**INSTRUCTIONS TO FOLLOW**: Continue the account of the visitor who was put off by bowing in an aikido class, picking up after its last sentence.

**TEXT**:
● ● ● ● ●

Missing the Point
I know this topic has probably been beat to death in the various forums with respect to bowing. Tonight one of my students brought in a friend to see if he was interested in taking aikido. He did not want to train but sat in the viewing area and watched.
When the training was done (hour class), his friend asked him what he thought. His immediate response was it "wasn't his cup of tea". Out of curiosity, I asked him what part he did not like-expecting to hear something about falling (we practiced iriminage and kotegaeshi). Instead, he said he couldn't deal with bowing. I said bowing? He said "yes, bowing to a picture". We explained this was a sign of courtesy and respect but he felt is "wasn't his cup of tea".

● ● ● ● ●

**SUPPLIED ENTRIES**:
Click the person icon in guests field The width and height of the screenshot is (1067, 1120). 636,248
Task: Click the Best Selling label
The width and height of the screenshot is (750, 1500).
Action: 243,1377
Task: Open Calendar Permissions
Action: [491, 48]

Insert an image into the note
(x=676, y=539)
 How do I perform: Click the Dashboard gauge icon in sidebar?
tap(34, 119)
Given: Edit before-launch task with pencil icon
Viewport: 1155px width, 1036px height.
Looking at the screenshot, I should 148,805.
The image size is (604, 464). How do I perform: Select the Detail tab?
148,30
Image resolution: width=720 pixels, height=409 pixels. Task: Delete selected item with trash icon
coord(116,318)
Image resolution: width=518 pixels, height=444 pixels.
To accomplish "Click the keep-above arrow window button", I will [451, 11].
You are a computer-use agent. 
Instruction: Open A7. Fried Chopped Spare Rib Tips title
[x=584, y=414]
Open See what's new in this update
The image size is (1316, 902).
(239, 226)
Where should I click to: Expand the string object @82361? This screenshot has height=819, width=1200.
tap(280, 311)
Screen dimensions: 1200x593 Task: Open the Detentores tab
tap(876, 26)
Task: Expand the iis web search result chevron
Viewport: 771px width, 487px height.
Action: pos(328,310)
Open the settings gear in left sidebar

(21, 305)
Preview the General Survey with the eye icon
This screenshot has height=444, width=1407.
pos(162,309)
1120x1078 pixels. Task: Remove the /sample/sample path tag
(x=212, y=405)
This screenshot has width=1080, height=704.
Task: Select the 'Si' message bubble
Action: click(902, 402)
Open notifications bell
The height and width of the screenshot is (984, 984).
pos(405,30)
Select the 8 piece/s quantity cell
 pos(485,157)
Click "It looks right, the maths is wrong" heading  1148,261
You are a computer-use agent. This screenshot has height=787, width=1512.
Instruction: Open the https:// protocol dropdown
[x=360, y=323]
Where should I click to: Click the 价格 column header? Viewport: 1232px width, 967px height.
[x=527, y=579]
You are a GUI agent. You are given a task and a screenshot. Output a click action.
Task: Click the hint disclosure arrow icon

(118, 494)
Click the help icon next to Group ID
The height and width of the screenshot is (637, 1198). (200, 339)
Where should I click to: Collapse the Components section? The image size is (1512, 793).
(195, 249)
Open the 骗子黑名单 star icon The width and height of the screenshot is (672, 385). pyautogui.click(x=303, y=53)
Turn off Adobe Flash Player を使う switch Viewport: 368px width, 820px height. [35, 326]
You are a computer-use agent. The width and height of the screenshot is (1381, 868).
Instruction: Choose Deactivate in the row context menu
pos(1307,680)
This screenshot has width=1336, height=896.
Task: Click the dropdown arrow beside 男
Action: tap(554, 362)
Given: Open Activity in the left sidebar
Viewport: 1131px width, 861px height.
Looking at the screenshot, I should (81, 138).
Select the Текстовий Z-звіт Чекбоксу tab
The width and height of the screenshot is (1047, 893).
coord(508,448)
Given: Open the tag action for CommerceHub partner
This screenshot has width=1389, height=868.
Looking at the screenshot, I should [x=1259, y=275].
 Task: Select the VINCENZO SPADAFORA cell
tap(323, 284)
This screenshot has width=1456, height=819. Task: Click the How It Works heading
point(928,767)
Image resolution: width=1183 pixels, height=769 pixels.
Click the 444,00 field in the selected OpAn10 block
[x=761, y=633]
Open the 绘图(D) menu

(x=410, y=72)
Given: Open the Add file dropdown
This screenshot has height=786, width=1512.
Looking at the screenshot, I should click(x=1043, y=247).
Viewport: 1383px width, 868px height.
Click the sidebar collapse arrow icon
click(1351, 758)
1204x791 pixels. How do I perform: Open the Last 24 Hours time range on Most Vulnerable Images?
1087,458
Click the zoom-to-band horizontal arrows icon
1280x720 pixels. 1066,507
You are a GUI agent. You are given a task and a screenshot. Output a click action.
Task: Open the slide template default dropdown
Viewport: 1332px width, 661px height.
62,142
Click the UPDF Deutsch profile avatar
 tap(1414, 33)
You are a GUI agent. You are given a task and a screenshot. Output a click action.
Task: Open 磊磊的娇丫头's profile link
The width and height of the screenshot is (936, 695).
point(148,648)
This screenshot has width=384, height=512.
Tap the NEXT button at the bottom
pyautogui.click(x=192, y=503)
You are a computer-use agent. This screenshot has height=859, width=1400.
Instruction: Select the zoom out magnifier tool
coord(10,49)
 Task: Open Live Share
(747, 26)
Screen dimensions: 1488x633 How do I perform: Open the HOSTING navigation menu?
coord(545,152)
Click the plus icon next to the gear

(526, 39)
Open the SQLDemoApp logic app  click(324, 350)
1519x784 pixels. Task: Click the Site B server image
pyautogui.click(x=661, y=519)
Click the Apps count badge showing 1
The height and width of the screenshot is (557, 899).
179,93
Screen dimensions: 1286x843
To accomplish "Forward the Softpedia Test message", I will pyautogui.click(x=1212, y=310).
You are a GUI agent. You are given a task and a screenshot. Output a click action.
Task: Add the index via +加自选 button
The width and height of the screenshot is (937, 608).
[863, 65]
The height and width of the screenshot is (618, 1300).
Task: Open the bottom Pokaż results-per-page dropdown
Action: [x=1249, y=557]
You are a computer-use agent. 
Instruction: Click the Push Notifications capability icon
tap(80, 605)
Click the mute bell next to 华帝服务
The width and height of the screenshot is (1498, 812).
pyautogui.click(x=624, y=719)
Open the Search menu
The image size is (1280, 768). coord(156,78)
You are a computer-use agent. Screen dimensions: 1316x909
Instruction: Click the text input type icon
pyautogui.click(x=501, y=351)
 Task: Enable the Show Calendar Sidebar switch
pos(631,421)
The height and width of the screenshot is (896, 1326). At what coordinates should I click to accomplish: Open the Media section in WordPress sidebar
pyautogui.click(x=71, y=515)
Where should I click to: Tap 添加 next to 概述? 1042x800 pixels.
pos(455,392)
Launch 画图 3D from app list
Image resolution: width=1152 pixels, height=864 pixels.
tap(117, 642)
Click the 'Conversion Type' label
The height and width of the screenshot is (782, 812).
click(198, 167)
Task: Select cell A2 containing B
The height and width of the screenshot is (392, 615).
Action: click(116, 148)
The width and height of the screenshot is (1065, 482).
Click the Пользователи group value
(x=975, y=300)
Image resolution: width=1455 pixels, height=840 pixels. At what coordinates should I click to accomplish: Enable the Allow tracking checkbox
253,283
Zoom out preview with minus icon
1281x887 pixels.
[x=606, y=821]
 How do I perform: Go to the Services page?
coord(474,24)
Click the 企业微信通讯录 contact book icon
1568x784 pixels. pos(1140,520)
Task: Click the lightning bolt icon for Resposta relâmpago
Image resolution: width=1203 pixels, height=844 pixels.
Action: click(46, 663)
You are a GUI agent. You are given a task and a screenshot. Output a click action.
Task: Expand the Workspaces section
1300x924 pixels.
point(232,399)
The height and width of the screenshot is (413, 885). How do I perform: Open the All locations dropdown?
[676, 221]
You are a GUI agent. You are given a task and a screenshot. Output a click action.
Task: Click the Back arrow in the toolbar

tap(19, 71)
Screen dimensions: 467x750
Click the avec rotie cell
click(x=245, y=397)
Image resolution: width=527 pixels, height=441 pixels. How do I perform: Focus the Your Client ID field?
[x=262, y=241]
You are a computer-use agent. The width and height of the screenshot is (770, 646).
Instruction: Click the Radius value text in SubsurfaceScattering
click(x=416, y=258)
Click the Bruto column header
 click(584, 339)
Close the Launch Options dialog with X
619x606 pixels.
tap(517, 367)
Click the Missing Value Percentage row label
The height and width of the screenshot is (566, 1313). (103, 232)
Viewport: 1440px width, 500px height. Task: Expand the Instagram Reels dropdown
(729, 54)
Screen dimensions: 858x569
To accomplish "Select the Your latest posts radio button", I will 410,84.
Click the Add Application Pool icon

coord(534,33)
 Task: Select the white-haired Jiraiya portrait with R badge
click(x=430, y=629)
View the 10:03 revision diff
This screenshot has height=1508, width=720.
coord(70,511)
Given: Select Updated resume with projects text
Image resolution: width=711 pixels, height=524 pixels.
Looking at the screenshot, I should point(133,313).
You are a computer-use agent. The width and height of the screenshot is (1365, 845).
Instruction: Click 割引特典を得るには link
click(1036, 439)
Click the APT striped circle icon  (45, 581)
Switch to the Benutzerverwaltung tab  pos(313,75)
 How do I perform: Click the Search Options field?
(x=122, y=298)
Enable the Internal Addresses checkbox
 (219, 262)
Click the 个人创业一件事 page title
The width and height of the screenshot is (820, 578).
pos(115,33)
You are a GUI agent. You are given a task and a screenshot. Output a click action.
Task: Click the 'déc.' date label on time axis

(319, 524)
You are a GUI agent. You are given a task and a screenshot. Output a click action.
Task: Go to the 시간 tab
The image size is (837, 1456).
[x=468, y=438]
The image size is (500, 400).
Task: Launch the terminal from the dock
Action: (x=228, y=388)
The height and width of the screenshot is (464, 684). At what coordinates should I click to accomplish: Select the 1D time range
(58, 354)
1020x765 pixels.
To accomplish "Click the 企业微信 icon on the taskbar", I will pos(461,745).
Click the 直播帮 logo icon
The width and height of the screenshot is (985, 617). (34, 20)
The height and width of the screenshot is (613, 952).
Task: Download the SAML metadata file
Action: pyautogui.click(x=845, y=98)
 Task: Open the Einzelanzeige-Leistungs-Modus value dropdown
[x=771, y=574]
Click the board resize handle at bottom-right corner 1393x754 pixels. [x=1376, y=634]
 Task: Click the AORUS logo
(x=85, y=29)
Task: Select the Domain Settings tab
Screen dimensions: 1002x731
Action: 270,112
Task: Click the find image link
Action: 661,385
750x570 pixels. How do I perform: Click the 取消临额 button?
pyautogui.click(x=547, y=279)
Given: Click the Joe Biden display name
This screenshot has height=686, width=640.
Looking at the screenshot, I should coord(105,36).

● ● ● ● ●

**EXERCISE RESPONSE**:
Now, personally I found this to be a bizarre answer given what had taken place on the mat-learning to use center, extension, redirection of energy, etc. Was he reacting to a fundamentalist religious belief (lot in this area)? Is it American arrogance? Do we have problems with repecting other cultural beliefs? To take something that involved at most 4 seconds of an hour class and write off the whole art just seemed bizarre to me. The Japanese would likely have no problems with bowing. Yet, it comes up with us all the time. When I first moved to the area 3 years ago the owner said they did not do seated bows because people had problems with it-they did standing bows. I think he just has bad knees but he said it was because of a lot of fundamentalist beliefs in the area. My classes do seated bows.
I know this has been heavily discussed before, but I cannot for the life of me figure out why it is such a big issue. Perhaps our lack of respect for other cultural values is why we are often referred to as "ugly Americans" and why others tend to not respect us when we are in other countries.
Oh well. Just my ramblings.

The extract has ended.